I’m going to publish “The Twunk Under Twilight” here on Harperville for FREE out of good faith and general interest if anyone’s wanting to read it. But in return, I have an easy favor for each of you. I am, for all intents and purposes, dealing with a situation I shouldn’t be in because my doctor failed to act accordingly when the going got tough.
Since I am legally disabled, I have established a tax-advantaged ABLE (Achieving a Better Living Experience) bank account that allows third party donations through their website, www.ugiftable.com and all you have to do is type in my unique identifying code: R73-34K then it’ll pop up my name (Jack Harper) and you can choose a secure ACH transaction or printing out a stub to mail in with a check.

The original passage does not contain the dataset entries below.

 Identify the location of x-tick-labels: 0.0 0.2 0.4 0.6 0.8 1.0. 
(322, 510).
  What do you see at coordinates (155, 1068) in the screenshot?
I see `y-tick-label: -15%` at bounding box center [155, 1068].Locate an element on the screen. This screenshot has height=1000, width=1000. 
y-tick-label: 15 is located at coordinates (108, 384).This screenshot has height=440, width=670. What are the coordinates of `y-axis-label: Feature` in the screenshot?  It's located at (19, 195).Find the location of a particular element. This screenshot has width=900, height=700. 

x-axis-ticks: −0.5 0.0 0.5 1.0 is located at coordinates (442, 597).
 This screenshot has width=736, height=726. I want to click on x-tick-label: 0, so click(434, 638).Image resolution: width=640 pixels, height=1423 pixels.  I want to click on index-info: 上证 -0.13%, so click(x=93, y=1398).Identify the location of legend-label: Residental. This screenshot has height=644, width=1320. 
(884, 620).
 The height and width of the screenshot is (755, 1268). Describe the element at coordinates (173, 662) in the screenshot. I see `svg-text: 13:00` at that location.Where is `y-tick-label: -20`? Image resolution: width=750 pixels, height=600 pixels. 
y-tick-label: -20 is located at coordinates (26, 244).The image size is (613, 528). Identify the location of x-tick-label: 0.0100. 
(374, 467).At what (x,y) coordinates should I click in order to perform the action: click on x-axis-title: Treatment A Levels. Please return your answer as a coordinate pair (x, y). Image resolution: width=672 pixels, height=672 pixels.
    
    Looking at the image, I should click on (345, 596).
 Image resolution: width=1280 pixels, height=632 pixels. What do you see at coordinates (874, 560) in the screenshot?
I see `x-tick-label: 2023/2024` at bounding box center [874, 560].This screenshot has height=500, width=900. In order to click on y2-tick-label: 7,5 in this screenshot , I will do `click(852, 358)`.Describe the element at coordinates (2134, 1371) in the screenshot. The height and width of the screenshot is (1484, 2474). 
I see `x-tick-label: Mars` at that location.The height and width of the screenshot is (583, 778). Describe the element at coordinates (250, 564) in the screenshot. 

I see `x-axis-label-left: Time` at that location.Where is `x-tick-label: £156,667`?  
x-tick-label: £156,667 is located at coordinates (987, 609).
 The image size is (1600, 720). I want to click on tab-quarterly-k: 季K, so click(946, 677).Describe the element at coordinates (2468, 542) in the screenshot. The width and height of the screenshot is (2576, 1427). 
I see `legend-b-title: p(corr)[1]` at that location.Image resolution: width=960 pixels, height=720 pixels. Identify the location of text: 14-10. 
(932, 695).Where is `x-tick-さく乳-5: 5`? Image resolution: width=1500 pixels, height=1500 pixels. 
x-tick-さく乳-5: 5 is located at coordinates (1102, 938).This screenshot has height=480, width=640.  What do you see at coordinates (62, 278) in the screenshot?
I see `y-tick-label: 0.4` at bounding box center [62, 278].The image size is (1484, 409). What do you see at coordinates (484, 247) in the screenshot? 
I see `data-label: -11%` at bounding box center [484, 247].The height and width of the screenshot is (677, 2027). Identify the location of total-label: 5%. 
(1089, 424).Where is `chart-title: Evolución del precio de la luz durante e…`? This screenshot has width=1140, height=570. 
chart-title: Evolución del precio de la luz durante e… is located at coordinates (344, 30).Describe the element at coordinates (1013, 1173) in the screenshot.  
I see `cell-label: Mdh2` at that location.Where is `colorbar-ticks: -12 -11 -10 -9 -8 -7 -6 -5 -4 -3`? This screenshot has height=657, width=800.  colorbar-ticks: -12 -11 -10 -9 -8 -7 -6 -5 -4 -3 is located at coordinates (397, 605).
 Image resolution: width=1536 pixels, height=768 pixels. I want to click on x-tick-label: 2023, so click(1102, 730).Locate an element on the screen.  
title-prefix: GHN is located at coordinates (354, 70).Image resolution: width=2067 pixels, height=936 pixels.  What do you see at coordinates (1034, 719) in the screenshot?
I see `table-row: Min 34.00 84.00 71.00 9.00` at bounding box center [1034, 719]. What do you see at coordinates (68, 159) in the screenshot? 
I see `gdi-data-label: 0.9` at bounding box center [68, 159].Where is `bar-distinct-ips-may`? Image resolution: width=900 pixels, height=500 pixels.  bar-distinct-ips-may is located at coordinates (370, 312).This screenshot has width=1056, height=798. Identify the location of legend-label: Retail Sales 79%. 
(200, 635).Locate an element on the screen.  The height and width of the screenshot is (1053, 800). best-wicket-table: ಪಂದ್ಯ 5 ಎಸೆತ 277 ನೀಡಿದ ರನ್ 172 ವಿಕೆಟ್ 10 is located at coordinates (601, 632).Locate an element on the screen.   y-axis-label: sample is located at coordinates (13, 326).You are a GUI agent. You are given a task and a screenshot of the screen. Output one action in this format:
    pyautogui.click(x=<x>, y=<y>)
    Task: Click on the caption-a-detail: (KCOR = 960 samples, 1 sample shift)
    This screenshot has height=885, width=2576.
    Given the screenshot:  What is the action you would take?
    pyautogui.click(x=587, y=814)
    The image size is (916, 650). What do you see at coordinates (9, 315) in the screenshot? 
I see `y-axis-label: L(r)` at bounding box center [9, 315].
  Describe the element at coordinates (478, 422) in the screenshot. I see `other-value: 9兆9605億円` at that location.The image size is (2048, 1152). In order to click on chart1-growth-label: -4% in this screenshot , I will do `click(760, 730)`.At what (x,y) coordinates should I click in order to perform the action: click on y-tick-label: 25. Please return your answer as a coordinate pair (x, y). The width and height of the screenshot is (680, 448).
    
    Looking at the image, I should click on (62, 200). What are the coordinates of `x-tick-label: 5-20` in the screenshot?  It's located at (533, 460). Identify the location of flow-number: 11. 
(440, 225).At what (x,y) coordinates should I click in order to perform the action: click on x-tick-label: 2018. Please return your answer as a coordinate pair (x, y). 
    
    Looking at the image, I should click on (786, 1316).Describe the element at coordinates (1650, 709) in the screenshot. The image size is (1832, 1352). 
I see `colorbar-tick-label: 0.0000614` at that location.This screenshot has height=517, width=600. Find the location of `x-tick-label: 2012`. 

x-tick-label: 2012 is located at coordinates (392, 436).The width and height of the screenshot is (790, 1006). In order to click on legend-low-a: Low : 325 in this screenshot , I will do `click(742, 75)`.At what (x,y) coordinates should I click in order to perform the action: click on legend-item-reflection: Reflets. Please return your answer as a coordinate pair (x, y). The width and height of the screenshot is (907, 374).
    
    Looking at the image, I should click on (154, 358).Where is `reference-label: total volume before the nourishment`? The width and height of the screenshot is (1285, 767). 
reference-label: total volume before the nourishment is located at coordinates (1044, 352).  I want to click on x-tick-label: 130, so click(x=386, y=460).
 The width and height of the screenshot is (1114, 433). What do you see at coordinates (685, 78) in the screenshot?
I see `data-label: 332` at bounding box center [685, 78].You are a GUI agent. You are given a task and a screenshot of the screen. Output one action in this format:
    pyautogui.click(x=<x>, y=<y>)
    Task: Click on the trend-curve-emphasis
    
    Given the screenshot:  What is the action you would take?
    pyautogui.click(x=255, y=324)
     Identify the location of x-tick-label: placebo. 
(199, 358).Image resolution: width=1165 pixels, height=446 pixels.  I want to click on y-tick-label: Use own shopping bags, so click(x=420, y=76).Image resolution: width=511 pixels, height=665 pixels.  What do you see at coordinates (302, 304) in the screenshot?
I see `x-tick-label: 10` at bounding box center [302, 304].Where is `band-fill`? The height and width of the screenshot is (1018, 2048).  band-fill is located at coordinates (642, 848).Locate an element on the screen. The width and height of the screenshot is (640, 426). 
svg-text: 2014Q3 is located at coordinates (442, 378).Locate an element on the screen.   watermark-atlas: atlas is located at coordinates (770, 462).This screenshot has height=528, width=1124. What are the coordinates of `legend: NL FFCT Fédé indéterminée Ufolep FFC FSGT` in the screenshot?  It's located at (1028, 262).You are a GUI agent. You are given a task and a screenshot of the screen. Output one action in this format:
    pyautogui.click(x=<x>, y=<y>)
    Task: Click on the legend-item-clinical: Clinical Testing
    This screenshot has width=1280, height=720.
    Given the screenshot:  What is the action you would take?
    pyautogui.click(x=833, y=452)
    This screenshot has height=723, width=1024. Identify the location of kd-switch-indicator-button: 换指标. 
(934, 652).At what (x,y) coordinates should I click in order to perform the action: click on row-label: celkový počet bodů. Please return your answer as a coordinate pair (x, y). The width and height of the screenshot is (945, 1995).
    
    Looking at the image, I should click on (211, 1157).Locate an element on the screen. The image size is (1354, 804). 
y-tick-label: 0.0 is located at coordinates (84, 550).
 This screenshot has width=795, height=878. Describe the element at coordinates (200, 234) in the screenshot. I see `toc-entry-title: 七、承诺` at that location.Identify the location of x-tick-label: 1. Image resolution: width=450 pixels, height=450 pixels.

Any dollar contribution is welcome, and most appreciated. I’m running out of my own personal resources and thanks to this ABLE account, it’s people like you that may spare a few bucks and pass along the word by sharing this post with others, that keeps my benefits active because they cannot even look at this account due to the nature our congress has set it up specifically for Americans with disabilities.
I appreciate everyone in the MM fiction sphere and your support throughout the years by simply reading my books. And if that's all you were able to contribute, I'm still fond of you. Keep following me here on Harperville, because I'm gonna open a portal soon that allows you to download "The Twunk Under Twilight" chapter by chapter, as if it's a shifter-telenovella so to speak. In the meantime, stay young. Stay healthy. And watch your back, because our crappy doctors sure as hell aren't!